Write the rectangular form of $$z_{1}z_{2}$$.

Answer

**step1** Understanding the Problem

We are given two complex numbers, $$z_1$$ and $$z_2$$, in polar form. Our objective is to calculate their product, $$z_1 z_2$$, and express the result in rectangular form ($$a+bi$$).

**step2** Identifying the Polar Form Components

For the first complex number, $$z_1=8\left(\cos \dfrac {5\pi }{6}+\mathrm{i}\sin \dfrac {5\pi }{6} \right)$$, we identify its modulus as $$r_1 = 8$$ and its argument as $$\theta_1 = \dfrac{5\pi}{6}$$.
For the second complex number, $$z_2=4\left(\cos \dfrac {\pi }{3}+\mathrm{i}\sin \dfrac {\pi }{3} \right)$$, we identify its modulus as $$r_2 = 4$$ and its argument as $$\theta_2 = \dfrac{\pi}{3}$$.
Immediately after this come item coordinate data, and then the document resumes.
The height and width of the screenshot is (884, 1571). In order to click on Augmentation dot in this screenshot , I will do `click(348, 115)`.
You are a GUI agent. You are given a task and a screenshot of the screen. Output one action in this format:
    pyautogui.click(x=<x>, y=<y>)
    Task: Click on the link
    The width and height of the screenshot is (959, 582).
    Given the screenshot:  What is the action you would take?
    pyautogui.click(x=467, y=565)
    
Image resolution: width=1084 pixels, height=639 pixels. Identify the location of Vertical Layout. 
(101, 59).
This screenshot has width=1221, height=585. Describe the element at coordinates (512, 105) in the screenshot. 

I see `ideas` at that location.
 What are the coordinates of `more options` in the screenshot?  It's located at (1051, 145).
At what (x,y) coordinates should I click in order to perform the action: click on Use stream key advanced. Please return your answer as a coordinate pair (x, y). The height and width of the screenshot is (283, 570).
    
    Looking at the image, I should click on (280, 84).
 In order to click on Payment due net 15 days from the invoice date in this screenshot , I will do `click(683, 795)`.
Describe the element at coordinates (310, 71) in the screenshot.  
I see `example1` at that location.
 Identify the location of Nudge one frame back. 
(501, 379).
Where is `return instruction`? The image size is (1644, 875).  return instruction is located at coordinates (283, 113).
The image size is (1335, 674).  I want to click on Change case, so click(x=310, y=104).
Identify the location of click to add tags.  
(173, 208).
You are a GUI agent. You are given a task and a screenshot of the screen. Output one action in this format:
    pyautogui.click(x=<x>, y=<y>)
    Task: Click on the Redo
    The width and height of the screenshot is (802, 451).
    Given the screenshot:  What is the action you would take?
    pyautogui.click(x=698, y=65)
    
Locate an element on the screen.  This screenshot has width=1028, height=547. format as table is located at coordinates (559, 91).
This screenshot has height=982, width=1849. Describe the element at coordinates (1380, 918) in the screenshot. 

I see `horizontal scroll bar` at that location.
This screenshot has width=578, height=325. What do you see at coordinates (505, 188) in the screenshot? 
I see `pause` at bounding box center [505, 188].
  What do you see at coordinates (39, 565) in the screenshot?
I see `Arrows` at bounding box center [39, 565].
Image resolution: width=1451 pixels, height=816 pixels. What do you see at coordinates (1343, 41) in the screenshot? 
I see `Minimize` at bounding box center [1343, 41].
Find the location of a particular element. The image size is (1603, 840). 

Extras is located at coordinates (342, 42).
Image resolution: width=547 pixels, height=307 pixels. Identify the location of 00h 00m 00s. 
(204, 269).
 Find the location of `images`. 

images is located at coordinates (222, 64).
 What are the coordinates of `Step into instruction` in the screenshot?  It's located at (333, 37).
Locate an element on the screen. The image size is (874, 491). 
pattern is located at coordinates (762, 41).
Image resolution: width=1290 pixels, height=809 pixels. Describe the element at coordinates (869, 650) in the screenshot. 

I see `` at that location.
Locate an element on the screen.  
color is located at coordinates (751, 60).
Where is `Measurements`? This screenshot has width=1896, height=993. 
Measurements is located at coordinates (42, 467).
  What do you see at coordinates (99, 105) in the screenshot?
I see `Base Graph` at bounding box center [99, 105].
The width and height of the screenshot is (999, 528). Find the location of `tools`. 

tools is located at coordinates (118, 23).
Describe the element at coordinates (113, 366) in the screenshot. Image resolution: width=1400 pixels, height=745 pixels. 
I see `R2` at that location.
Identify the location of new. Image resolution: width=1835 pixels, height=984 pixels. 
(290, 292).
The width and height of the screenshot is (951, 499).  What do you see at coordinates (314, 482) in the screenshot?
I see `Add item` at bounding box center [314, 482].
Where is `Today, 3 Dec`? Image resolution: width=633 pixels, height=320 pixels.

**step3** Applying the Product Rule for Complex Numbers in Polar Form

The rule for multiplying two complex numbers in polar form, $$z_1 = r_1 (\cos \theta_1 + i \sin \theta_1)$$ and $$z_2 = r_2 (\cos \theta_2 + i \sin \theta_2)$$, states that their product is given by:
$$z_1 z_2 = r_1 r_2 (\cos(\theta_1 + \theta_2) + i \sin(\theta_1 + \theta_2))$$

**step4** Calculating the Modulus of the Product

We calculate the modulus of the product by multiplying the moduli of $$z_1$$ and $$z_2$$:
$$r_1 r_2 = 8 \times 4 = 32$$

**step5** Calculating the Argument of the Product

We calculate the argument of the product by adding the arguments of $$z_1$$ and $$z_2$$:
$$\theta_1 + \theta_2 = \dfrac{5\pi}{6} + \dfrac{\pi}{3}$$
To sum these fractions, we find a common denominator, which is 6. We convert $$\dfrac{\pi}{3}$$ to an equivalent fraction with denominator 6:
$$\dfrac{\pi}{3} = \dfrac{2\pi}{6}$$
Now, we add the arguments:
$$\theta_1 + \theta_2 = \dfrac{5\pi}{6} + \dfrac{2\pi}{6} = \dfrac{5\pi + 2\pi}{6} = \dfrac{7\pi}{6}$$

**step6** Writing the Product in Polar Form

Using the calculated modulus and argument, we can write the product $$z_1 z_2$$ in polar form:
$$z_1 z_2 = 32 \left(\cos \dfrac{7\pi}{6} + i \sin \dfrac{7\pi}{6}\right)$$

**step7** Evaluating the Trigonometric Values

To convert the product from polar form to rectangular form ($$a+bi$$), we need to determine the exact values of $$\cos \dfrac{7\pi}{6}$$ and $$\sin \dfrac{7\pi}{6}$$.
The angle $$\dfrac{7\pi}{6}$$ is in the third quadrant of the unit circle, as it is $$\pi + \dfrac{\pi}{6}$$.
The reference angle for $$\dfrac{7\pi}{6}$$ is $$\dfrac{7\pi}{6} - \pi = \dfrac{\pi}{6}$$.
In the third quadrant, both the cosine and sine values are negative.
Therefore:
$$\cos \dfrac{7\pi}{6} = -\cos \dfrac{\pi}{6} = -\dfrac{\sqrt{3}}{2}$$
$$\sin \dfrac{7\pi}{6} = -\sin \dfrac{\pi}{6} = -\dfrac{1}{2}$$

**step8** Substituting the Trigonometric Values and Simplifying

Now, we substitute these trigonometric values back into the polar form of the product:
$$z_1 z_2 = 32 \left(-\dfrac{\sqrt{3}}{2} + i \left(-\dfrac{1}{2}\right)\right)$$
$$z_1 z_2 = 32 \left(-\dfrac{\sqrt{3}}{2} - \dfrac{1}{2}i\right)$$
Finally, distribute the modulus 32 to both parts of the complex number:
$$z_1 z_2 = 32 \times \left(-\dfrac{\sqrt{3}}{2}\right) + 32 \times \left(-\dfrac{1}{2}i\right)$$
$$z_1 z_2 = -16\sqrt{3} - 16i$$

**step9** Final Answer in Rectangular Form

The rectangular form of $$z_1 z_2$$ is $$-16\sqrt{3} - 16i$$.